Devant l’assistance d’abord, et devant la presse ensuite, M. Gagnon, a répété inlassablement que sa compagnie «installera les équipements les plus performants au monde et qu’elle respectera les normes les plus sévères au monde.»
Il n’était pas prêt à donner des détails pour soutenir cet engagement. «On vise un truc vers la fin de l’année», a-t-il, avant de préciser qu’il ne croit pas que toute l’information à diffuser par la compagnie sera disponible en 2012. «On ne contrôle pas la vitesse à laquelle les experts travaillent.»
Quand on lui a demandé si des systèmes de mesure en continu seront installés sur la cheminée de la cimenterie, il a précisé qu’il «y aura des systèmes en continu en relation avec ce que la technologie permet.»
Neil Carman a déjà indiqué qu’en excluant les moments de pannes, il était possible en 2012 de suivre en continu le volume de l’essentiel des émanations d’un complexe comme une cimenterie.
Réactions du public
S’ils ont généré des applaudissements de la part des gens de la MRC du Rocher-Percé, les propos de Christian Gagnon ont eu peu d’effet sur les citoyens de la Baie-des-Chaleurs.

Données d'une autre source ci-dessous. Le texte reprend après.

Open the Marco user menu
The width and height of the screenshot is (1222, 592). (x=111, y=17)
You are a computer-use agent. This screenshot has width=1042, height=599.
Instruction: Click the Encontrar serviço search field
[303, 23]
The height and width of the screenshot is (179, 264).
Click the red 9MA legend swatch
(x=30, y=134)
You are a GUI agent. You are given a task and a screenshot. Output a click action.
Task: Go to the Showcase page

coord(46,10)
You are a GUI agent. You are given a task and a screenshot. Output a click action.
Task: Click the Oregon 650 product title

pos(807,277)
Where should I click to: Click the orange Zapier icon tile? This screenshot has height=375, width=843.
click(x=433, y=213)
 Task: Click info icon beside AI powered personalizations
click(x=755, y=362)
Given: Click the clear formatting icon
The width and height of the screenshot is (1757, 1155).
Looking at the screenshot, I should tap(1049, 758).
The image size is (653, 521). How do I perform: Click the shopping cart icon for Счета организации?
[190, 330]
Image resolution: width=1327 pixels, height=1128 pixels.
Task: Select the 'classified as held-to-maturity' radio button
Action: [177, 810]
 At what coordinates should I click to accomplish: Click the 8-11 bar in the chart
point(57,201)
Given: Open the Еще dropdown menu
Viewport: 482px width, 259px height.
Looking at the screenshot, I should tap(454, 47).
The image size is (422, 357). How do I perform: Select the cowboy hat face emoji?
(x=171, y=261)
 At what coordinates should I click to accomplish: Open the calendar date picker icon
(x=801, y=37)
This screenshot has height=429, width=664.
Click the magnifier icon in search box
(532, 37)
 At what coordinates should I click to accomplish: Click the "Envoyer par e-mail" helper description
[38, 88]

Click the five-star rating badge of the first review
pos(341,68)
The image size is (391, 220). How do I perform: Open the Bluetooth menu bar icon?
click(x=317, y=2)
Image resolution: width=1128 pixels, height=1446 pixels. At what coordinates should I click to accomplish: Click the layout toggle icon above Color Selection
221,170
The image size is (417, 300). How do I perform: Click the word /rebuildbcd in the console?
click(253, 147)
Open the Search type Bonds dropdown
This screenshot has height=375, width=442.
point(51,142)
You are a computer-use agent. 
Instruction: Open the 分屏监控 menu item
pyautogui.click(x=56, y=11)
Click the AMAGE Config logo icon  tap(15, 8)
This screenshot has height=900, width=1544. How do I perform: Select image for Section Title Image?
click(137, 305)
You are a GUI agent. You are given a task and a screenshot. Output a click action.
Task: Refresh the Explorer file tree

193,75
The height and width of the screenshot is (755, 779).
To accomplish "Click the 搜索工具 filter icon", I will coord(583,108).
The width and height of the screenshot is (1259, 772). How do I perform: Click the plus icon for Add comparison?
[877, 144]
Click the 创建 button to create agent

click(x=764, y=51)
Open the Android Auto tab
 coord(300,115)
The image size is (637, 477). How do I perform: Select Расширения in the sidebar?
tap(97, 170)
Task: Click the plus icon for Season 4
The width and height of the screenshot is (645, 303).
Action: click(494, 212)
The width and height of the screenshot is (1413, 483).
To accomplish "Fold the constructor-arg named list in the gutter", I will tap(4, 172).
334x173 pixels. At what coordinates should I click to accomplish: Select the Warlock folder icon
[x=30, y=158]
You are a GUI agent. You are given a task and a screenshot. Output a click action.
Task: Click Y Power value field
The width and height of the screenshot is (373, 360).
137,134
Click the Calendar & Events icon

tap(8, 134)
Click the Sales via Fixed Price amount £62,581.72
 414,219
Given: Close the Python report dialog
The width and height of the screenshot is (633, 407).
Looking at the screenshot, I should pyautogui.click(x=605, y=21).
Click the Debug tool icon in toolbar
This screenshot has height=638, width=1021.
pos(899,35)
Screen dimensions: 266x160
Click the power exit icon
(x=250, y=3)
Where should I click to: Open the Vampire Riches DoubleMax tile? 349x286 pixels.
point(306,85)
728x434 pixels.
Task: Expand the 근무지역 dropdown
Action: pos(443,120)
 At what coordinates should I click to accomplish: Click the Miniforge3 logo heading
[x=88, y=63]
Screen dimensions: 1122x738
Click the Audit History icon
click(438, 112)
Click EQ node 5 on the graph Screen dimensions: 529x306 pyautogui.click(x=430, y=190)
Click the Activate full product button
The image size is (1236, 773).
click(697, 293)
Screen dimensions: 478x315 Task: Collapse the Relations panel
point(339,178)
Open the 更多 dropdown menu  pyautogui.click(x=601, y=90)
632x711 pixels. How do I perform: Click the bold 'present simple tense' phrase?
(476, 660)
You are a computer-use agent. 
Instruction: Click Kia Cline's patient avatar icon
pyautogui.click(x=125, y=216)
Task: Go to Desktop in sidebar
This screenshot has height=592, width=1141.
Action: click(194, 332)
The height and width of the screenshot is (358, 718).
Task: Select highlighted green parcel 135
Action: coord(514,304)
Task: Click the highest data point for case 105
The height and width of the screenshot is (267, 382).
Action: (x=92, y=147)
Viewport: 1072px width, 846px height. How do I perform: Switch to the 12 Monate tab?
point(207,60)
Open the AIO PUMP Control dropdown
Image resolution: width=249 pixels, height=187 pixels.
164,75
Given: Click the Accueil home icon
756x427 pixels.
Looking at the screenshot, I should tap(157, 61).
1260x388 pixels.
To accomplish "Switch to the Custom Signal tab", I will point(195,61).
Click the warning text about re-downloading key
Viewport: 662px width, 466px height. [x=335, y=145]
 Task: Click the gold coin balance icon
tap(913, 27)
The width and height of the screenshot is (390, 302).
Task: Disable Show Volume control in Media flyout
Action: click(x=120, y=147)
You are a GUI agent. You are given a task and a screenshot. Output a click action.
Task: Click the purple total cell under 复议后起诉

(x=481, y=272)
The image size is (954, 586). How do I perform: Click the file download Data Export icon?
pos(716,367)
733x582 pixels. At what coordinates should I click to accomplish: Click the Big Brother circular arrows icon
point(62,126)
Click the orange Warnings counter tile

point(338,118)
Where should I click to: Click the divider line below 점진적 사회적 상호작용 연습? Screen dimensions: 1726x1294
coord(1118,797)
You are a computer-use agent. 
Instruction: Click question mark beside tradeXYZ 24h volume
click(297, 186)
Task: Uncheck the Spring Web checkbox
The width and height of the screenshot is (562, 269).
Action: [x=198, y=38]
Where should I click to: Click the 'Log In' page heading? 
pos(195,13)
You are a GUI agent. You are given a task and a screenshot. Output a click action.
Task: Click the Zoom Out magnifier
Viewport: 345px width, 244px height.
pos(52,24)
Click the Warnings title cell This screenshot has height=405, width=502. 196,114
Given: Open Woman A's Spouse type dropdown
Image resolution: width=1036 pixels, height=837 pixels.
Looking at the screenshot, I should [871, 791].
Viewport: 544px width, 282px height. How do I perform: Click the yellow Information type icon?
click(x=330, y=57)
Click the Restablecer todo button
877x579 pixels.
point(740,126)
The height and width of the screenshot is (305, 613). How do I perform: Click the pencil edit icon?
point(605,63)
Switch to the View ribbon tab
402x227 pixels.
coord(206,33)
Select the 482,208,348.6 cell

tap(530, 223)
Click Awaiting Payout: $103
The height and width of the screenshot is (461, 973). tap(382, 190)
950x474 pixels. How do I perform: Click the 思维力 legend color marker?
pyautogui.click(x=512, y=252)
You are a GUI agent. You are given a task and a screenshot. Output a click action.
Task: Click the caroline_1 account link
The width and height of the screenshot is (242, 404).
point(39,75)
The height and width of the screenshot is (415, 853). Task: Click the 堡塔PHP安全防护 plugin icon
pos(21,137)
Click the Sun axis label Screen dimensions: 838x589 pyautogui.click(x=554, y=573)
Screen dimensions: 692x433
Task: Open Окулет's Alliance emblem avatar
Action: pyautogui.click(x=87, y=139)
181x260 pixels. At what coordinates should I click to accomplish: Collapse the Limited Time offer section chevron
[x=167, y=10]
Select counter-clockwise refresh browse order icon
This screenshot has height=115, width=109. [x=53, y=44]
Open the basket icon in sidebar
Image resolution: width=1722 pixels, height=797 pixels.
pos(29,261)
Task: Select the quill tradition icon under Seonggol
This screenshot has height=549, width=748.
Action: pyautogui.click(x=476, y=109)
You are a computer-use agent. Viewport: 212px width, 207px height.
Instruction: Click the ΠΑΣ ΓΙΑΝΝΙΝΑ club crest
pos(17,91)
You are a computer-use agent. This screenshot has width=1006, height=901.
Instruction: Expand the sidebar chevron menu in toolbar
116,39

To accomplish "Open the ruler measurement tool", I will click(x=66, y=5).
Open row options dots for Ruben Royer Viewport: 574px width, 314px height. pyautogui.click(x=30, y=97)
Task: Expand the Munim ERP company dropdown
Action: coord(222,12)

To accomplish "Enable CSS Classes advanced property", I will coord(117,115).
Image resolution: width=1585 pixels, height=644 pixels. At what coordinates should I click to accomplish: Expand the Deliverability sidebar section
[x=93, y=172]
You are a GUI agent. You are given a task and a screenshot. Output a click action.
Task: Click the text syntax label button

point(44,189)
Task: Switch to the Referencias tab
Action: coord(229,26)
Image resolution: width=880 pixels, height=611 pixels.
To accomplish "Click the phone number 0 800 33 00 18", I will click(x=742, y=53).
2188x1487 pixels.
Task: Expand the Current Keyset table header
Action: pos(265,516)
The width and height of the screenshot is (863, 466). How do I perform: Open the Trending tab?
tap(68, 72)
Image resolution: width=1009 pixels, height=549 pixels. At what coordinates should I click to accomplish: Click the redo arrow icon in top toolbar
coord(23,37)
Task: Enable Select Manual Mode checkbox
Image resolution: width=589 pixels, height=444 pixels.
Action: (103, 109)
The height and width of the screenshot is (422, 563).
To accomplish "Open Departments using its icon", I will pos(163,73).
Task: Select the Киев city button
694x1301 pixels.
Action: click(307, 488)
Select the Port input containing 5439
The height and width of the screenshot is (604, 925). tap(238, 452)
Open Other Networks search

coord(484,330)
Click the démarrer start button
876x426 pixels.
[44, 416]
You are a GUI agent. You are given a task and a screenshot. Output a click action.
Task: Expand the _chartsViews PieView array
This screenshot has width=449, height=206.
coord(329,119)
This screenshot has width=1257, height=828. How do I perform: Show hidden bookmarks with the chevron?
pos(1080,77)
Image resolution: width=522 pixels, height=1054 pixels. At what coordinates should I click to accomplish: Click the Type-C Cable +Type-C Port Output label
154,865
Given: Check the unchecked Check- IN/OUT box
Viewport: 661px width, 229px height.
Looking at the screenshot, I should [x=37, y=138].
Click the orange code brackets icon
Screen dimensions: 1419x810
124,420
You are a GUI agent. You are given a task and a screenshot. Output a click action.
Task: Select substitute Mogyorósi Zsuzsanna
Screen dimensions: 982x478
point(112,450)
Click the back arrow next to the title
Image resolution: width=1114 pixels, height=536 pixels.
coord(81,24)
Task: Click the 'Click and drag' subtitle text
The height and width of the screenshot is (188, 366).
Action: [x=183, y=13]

Arielle Paiement, une résidente de Bonaventure, a statué peu avant la fin de la réunion que «tant qu’il [M. Gagnon] n’aura pas accepté de se soumettre à ça [une évaluation environnementale dirigée par le Bureau d’audiences publiques en environnement], ce sont des paroles en l’air».
Les écologistes comme Luc Potvin, d’Éco-vigilance Baie-des-Chaleurs, osent croire que le nouveau ministre de l’Environnement, Daniel Breton, soumettra le projet de Gisement McInnis à la loupe du BAPE.
«Il peut soumettre le projet au BAPE, même si Gisement McInnis en est exclu depuis plus de 16 ans. Ça reste à la discrétion du ministre de changer la façon d’évaluer le projet», a dit M. Potvin.
La cimenterie de Port-Daniel pourrait se traduire par un investissement de 550 à 750 millions de dolars et donner du travail à 100 personnes. Gisement McInnis est contrôlée par Beaudier, le conglomérat d’investissement des familles Beaudoin et Bombardier.